A year later, in Wellness International Network, Ltd. v. Sharif (2015), the Court addressed whether the parties could simply agree to let the bankruptcy judge decide the claim. The answer was yes. The Court held that the right to an Article III adjudicator is personal and can be waived, as long as the consent is knowing and voluntary.10Justia. Wellness Int’l Network, Ltd. v. Sharif, 575 U.S. 665 (2015)
Critically, the consent does not need to be express. A litigant who participates in the bankruptcy proceeding without raising a Stern objection may be found to have impliedly consented to the bankruptcy court’s authority. The Court left the exact boundaries of implied consent to be developed case by case, but the principle is straightforward: if you know the bankruptcy court is deciding the claim and you don’t object, you may lose the right to challenge the judge’s authority later.11Supreme Court of the United States. Wellness International Network, Ltd. v. Sharif
Together, these two decisions give litigants in bankruptcy a choice. If both sides consent, the bankruptcy judge resolves the Stern claim with a final order, and the case moves forward efficiently. If either side objects, the bankruptcy judge still hears the evidence but submits proposed findings for district court review.

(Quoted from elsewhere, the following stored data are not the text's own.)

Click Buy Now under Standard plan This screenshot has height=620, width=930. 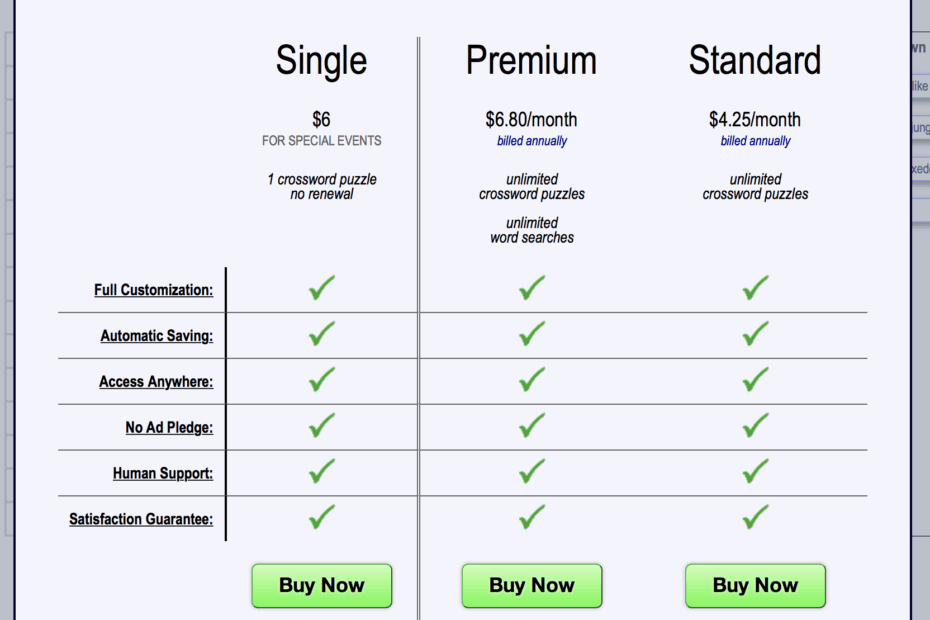pyautogui.click(x=755, y=586)
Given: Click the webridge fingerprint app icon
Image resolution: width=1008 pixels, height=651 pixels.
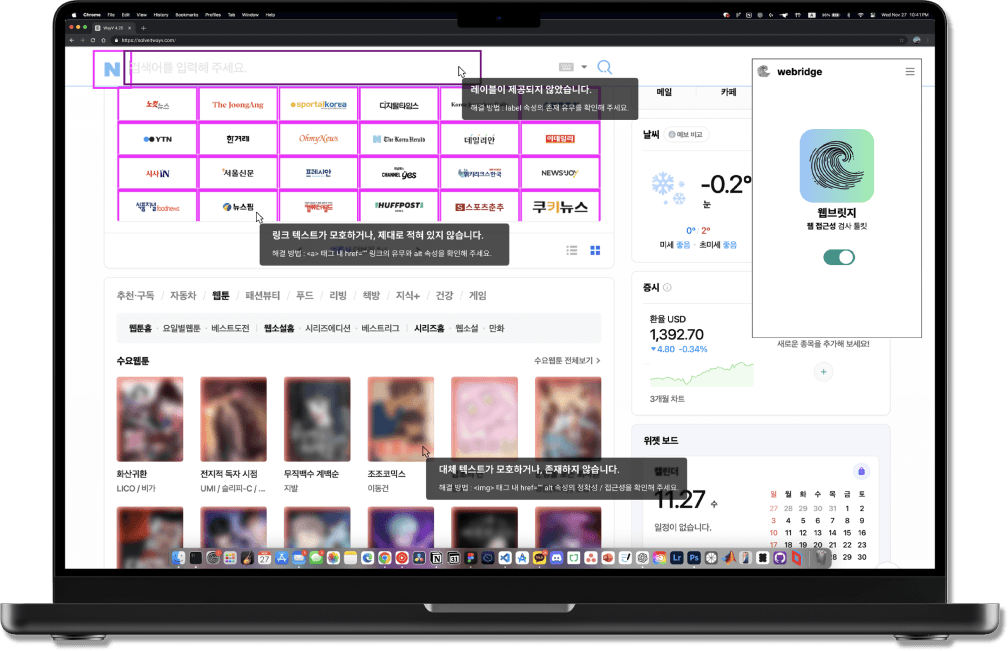Looking at the screenshot, I should point(837,165).
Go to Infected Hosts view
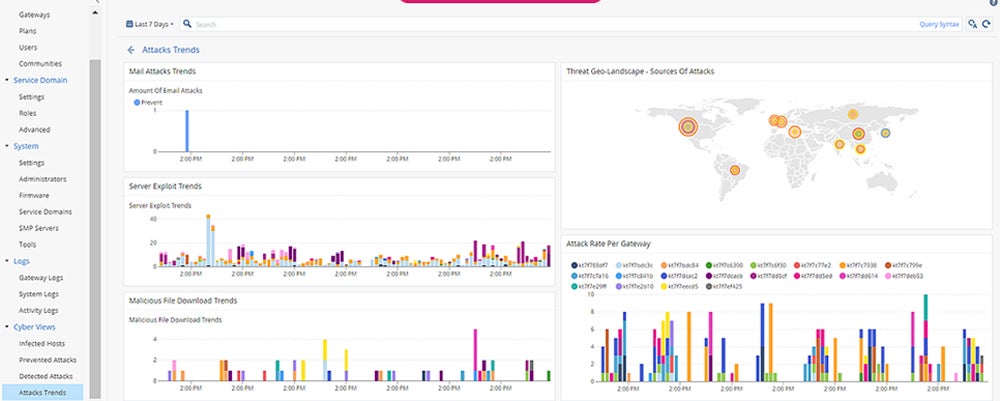1000x401 pixels. (x=42, y=343)
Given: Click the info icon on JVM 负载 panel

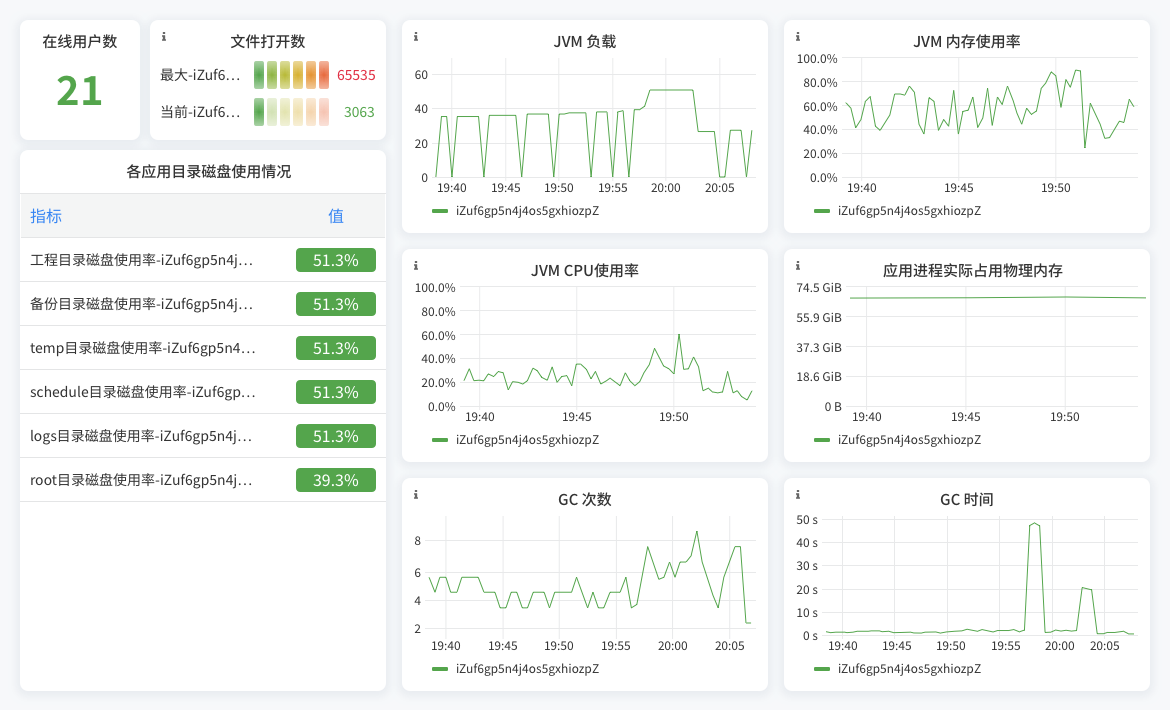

Either way, the claim gets resolved within the bankruptcy system rather than requiring a completely separate lawsuit.
The decision’s lasting significance goes beyond the mechanics of who signs the final order. It reinforced a structural principle that limits how far Congress can go in assigning judicial work to courts that lack full constitutional protections. Every time a bankruptcy trustee files a lawsuit to recover assets, every time a debtor asserts a counterclaim against a creditor, the lawyers on both sides have to assess whether the dispute is a Stern claim. Getting that analysis wrong can mean a judgment gets vacated years later, wasting everyone’s time and money.
For creditors, the decision created a tactical consideration: filing a proof of claim in a bankruptcy case may subject you to the bankruptcy court’s authority over related counterclaims, while staying out of the case may preserve your right to insist on an Article III judge. For debtors and trustees, the consent framework from Wellness International means that getting the opposing party to participate without objection can effectively resolve the Stern problem before it starts. The constitutional boundary the Court drew in 2011 turned out to be navigable, but only for those who understand where the line is.